Originally contested by three contenders the Lockheed Martin TWV, (based on the HMT vehicle for which Lockheed purchased a licence in 2003), the Stewart & Stevenson Automotive Technik Pinzgauer and the Krauss-Maffei Mungo, an early casualty. BATTLESPACE understood that the LM vehicle had initial problems with travelling cross-country at speed during the trials. Unconfirmed reports suggested that one of the vehicles may have turned over due to oscillations with the advanced air suspension, Lockheed spokesperson Kathryn Hasse denied such reports. The Pinzgauer was believed to be the cheaper option but one advantage offered by the LM TWV was its power given by the Cummins engine across country negating the use for a driver-engaged diff-lock system; the Pinzgauer uses a Euro 3 VW 5 cylinder engine. A price of $360,000 per copy rumoured seems a huge price but no confirmation was given as to the actual price; this is based on the initial offerings of £250k per vehicle in the U.K.
One of the key roles for the vehicle is the ability to tow the lightweight M777 howitzer, also under consideration by the UK. Other roles envisaged are close weapon support carriers, general cargo and specialist applications. The vehicle needs to be be light enough at less than 10,000lbs (TWV claims 9000lbs) to fit in the V-22.
During a briefing at AUSA, Kathryn Hasse said that Lockheed Martin had purchased three vehicles from HMT, built by Supacat, two trials vehicles for the USMC and one for LM’s own use.
“We have re-engineered key elements of the original HMT design to improve stability and cross-country performance, “ Hasse told BATTLESPACE, “We have made changes in the top hamper, cap design and added additional features such as 60” fording capability, central tyre inflation (CTIF), frame modification for angle of approach and weight reduction. The LRIP numbers will be assembled by LM at its Owego plant using US components.”
“We have also been selected for the US Army’s Modelling and Simulation Program for the US Army’s UV requirement for the FTTS Program.

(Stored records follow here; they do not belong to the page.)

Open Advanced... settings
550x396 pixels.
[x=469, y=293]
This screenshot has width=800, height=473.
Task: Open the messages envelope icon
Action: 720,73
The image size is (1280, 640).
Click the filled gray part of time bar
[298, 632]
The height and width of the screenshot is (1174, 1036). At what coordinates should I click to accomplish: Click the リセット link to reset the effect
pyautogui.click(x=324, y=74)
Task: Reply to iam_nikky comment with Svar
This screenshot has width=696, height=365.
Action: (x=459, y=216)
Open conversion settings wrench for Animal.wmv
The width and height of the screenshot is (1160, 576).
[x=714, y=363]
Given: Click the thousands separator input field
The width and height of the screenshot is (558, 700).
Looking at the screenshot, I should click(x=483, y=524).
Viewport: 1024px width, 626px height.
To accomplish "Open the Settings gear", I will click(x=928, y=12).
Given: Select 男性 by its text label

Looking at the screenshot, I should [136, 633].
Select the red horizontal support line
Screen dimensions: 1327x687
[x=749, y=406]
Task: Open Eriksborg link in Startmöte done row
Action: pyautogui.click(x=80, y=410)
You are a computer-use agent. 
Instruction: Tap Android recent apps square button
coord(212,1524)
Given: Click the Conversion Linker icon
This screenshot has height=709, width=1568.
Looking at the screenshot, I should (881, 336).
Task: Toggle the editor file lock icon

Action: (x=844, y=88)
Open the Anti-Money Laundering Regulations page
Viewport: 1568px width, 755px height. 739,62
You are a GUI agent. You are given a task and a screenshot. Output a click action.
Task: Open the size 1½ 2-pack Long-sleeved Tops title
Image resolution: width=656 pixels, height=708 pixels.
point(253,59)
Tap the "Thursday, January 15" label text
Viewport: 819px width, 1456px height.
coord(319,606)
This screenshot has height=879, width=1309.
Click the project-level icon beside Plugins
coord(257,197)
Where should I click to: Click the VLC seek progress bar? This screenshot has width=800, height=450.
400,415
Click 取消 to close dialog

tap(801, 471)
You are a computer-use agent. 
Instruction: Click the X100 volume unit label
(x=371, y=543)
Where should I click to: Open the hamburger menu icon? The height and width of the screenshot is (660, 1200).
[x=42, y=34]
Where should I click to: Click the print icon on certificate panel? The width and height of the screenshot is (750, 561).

Other developments we are looking at include Hybrid Drive, on-board power generation, better fuel efficiency and survivability to Level 3. In addition airportability is required for C-130, CH-47 and CH-55 aircraft,” she continued
Hasse would not be drawn on unconfirmed reports that the company had already supplied some 6×6 vehicles for specialist usage.
In the U.S. the next vehicle scheduled to replace the ageing HMMV vehicles of which there are currently 75000 in service is currently being evaluated between 2003 and 2009.
Denny Dillinger, CEO of Stewart & Stevenson, gave BATTLESPACE Editor Julian Nettlefold a brief on the outcome of the FTTS initial projects. S&S was chosen for all programs, the MSV (13 tonnes with an 11 tonnes threshold) with Oshkosh, UV (3 tonnes threshold) with its ‘G’ Wagen offering against, AM General, International, and Lockheed Martin with a derivative of the HMT vehicle.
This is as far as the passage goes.